→ Solicitud 1: Transcribe íntegro el texto extraído, sin alterar una sola palabra.

→ Texto extraído:

※

Esas son las historias trágicas que prevalecen
en el lugar, pero cada quien vive su drama particular.
Sin las dimensiones que implica la pérdida humana,
decenas, quizá centenares de familias miran, anímicamente
devastadas, los restos de lo que fueron sus casas.
Muchos se aventuran entre las piedras y el lodo para rescatar
algo de lo valioso que puedan encontrar.
Los aparatos electrodomésticos y muebles se dan
por perdidos; más bien la gente ansía recuperar sus recuerdos.
Y ahí van saliendo las fotografías de los
momentos importantes de sus vidas: las sonrisas en las bodas o los 15 años,
o las fotos escolares.
Los San Judas y las Ultimas Cenas, colgados para el amparo
familiar, son de lo poco que aún se puede recuperar.
En la zona más devastada las narraciones sobre
las peripecias para salir con vida del lugar se multiplican.

※

→ Datos analizados:
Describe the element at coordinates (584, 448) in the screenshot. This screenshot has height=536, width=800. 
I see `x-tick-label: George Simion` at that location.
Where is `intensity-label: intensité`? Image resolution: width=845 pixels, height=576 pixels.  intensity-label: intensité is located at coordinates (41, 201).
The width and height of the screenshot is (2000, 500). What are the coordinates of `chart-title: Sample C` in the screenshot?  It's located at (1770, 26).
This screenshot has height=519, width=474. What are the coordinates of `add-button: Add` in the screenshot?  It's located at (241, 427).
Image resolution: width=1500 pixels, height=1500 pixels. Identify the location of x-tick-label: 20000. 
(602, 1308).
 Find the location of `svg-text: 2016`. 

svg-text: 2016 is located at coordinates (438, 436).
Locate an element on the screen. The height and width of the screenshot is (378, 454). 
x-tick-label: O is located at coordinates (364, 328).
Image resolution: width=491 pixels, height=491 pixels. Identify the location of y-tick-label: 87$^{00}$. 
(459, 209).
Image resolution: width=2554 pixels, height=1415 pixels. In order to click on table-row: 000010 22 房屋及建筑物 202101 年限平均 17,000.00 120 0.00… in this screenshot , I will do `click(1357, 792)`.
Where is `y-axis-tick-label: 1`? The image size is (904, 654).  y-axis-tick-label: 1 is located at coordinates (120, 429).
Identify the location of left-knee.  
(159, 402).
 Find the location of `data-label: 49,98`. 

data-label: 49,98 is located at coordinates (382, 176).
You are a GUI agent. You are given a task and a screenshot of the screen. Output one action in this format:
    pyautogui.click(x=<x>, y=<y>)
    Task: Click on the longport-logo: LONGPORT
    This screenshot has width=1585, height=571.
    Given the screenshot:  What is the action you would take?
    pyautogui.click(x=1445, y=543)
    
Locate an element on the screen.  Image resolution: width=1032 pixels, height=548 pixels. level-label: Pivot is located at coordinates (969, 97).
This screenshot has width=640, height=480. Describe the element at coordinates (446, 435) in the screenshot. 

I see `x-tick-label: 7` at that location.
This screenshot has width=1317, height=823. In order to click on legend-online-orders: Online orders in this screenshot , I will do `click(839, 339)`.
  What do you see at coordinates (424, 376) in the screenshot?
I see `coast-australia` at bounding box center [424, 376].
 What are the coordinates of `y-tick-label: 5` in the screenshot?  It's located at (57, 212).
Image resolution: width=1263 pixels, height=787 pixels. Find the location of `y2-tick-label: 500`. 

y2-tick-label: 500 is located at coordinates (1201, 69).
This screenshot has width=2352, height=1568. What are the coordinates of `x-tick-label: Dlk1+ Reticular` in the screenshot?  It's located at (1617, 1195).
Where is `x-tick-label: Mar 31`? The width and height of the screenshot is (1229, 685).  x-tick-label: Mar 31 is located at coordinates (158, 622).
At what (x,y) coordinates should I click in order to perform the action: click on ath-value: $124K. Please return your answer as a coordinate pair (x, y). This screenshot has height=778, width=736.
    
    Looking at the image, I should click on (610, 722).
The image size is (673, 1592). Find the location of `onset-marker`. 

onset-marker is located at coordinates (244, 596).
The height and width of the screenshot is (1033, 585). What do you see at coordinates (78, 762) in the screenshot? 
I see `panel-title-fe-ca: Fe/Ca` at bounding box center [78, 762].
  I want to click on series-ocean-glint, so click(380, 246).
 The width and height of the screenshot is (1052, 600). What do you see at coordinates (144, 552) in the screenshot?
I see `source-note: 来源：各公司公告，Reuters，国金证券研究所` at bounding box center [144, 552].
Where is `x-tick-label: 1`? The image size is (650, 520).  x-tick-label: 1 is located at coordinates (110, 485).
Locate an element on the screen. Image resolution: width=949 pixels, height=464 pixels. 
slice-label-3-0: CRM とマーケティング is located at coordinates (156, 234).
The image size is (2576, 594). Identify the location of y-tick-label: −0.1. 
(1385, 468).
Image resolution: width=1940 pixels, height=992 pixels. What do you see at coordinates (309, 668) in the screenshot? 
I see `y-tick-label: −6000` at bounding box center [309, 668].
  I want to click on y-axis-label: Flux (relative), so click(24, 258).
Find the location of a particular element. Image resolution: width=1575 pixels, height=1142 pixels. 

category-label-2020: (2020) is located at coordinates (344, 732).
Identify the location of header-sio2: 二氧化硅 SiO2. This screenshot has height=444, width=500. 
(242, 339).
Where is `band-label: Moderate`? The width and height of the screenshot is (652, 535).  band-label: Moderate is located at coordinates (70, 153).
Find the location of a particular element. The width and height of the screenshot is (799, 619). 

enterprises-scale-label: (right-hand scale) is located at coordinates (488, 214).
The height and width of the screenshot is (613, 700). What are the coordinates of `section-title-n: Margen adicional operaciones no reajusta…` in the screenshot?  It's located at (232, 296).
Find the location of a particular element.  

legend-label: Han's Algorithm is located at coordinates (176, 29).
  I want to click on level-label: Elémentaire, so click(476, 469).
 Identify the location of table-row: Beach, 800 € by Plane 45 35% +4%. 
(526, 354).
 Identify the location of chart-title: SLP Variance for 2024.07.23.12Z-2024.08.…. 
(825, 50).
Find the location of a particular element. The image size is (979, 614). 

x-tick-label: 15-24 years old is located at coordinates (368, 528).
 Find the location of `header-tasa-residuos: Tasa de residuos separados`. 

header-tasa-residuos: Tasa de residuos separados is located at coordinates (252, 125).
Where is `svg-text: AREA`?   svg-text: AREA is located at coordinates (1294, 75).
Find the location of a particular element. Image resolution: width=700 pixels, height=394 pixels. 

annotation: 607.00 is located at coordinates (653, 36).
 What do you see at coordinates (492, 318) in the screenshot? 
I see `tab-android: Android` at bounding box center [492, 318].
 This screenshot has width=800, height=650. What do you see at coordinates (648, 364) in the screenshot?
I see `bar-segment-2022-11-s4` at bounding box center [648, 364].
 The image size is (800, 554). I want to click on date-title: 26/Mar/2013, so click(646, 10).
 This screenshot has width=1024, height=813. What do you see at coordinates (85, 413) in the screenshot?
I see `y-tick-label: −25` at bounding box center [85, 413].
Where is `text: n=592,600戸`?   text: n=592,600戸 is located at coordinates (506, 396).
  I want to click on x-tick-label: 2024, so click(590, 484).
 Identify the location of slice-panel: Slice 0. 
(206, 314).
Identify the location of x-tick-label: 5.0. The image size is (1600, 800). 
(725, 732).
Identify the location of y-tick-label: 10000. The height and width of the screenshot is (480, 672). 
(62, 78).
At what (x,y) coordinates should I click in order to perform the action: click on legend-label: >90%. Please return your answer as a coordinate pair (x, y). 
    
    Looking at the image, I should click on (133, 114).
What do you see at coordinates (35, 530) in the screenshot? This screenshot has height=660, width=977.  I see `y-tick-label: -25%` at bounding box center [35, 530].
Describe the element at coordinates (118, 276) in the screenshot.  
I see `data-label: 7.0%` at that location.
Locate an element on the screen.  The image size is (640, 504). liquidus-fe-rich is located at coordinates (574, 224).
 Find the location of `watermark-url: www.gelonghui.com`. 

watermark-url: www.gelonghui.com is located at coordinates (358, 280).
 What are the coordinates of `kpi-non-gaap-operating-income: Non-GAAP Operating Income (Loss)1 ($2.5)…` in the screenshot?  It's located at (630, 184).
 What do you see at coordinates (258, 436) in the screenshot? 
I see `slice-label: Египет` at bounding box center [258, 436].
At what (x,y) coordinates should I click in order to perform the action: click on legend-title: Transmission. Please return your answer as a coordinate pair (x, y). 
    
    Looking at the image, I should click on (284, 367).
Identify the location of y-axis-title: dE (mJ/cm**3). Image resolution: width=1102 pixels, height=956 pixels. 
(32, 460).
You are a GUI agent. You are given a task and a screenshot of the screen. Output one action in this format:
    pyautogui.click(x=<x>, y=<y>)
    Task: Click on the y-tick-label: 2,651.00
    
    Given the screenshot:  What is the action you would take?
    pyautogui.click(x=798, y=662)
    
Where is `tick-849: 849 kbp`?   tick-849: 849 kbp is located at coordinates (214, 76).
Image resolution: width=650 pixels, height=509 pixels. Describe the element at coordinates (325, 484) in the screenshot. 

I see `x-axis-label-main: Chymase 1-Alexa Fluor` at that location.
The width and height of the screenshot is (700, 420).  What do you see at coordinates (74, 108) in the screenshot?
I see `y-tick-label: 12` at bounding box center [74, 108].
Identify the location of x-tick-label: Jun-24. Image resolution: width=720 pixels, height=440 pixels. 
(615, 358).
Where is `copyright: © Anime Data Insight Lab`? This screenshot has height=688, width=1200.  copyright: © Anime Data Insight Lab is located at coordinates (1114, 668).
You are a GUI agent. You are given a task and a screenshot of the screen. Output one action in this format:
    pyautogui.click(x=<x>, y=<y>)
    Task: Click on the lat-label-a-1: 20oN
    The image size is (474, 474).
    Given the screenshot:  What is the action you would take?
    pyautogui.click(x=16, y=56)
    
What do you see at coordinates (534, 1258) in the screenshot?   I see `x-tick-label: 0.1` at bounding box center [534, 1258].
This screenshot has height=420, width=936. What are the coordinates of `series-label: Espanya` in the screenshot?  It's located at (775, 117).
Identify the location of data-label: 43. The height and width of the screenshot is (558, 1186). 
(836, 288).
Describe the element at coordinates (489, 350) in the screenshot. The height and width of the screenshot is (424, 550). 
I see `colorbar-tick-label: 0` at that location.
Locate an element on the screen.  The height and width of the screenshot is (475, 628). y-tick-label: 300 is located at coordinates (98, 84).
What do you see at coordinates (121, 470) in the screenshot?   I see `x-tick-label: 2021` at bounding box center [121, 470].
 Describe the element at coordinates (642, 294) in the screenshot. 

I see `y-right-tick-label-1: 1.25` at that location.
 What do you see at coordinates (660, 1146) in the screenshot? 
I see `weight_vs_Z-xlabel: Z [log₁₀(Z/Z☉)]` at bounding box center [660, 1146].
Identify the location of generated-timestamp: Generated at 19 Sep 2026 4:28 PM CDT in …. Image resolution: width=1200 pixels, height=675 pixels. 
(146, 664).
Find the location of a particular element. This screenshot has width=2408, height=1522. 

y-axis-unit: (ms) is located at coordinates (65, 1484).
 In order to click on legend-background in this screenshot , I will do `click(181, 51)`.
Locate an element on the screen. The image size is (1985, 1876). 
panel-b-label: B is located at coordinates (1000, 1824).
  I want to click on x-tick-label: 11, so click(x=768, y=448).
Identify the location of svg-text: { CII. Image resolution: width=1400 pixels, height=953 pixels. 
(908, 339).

※

→ Solicitud 2: Por favor, extrae de los registros solo las líneas que comienzan en la que contiene "This screenshot has width=640, height=480." y siguen hasta la que contiene "Looking at the image, I should click on (610, 722).", ambas incluidas, copiándolas sin cambios.

→ Respuesta escrita 1:
Esas son las historias trágicas que prevalecen
en el lugar, pero cada quien vive su drama particular.
Sin las dimensiones que implica la pérdida humana,
decenas, quizá centenares de familias miran, anímicamente
devastadas, los restos de lo que fueron sus casas.
Muchos se aventuran entre las piedras y el lodo para rescatar
algo de lo valioso que puedan encontrar.
Los aparatos electrodomésticos y muebles se dan
por perdidos; más bien la gente ansía recuperar sus recuerdos.
Y ahí van saliendo las fotografías de los
momentos importantes de sus vidas: las sonrisas en las bodas o los 15 años,
o las fotos escolares.
Los San Judas y las Ultimas Cenas, colgados para el amparo
familiar, son de lo poco que aún se puede recuperar.
En la zona más devastada las narraciones sobre
las peripecias para salir con vida del lugar se multiplican.

→ Respuesta escrita 2:
This screenshot has width=640, height=480. Describe the element at coordinates (446, 435) in the screenshot. 

I see `x-tick-label: 7` at that location.
This screenshot has width=1317, height=823. In order to click on legend-online-orders: Online orders in this screenshot , I will do `click(839, 339)`.
  What do you see at coordinates (424, 376) in the screenshot?
I see `coast-australia` at bounding box center [424, 376].
 What are the coordinates of `y-tick-label: 5` in the screenshot?  It's located at (57, 212).
Image resolution: width=1263 pixels, height=787 pixels. Find the location of `y2-tick-label: 500`. 

y2-tick-label: 500 is located at coordinates (1201, 69).
This screenshot has width=2352, height=1568. What are the coordinates of `x-tick-label: Dlk1+ Reticular` in the screenshot?  It's located at (1617, 1195).
Where is `x-tick-label: Mar 31`? The width and height of the screenshot is (1229, 685).  x-tick-label: Mar 31 is located at coordinates (158, 622).
At what (x,y) coordinates should I click in order to perform the action: click on ath-value: $124K. Please return your answer as a coordinate pair (x, y). This screenshot has height=778, width=736.
    
    Looking at the image, I should click on (610, 722).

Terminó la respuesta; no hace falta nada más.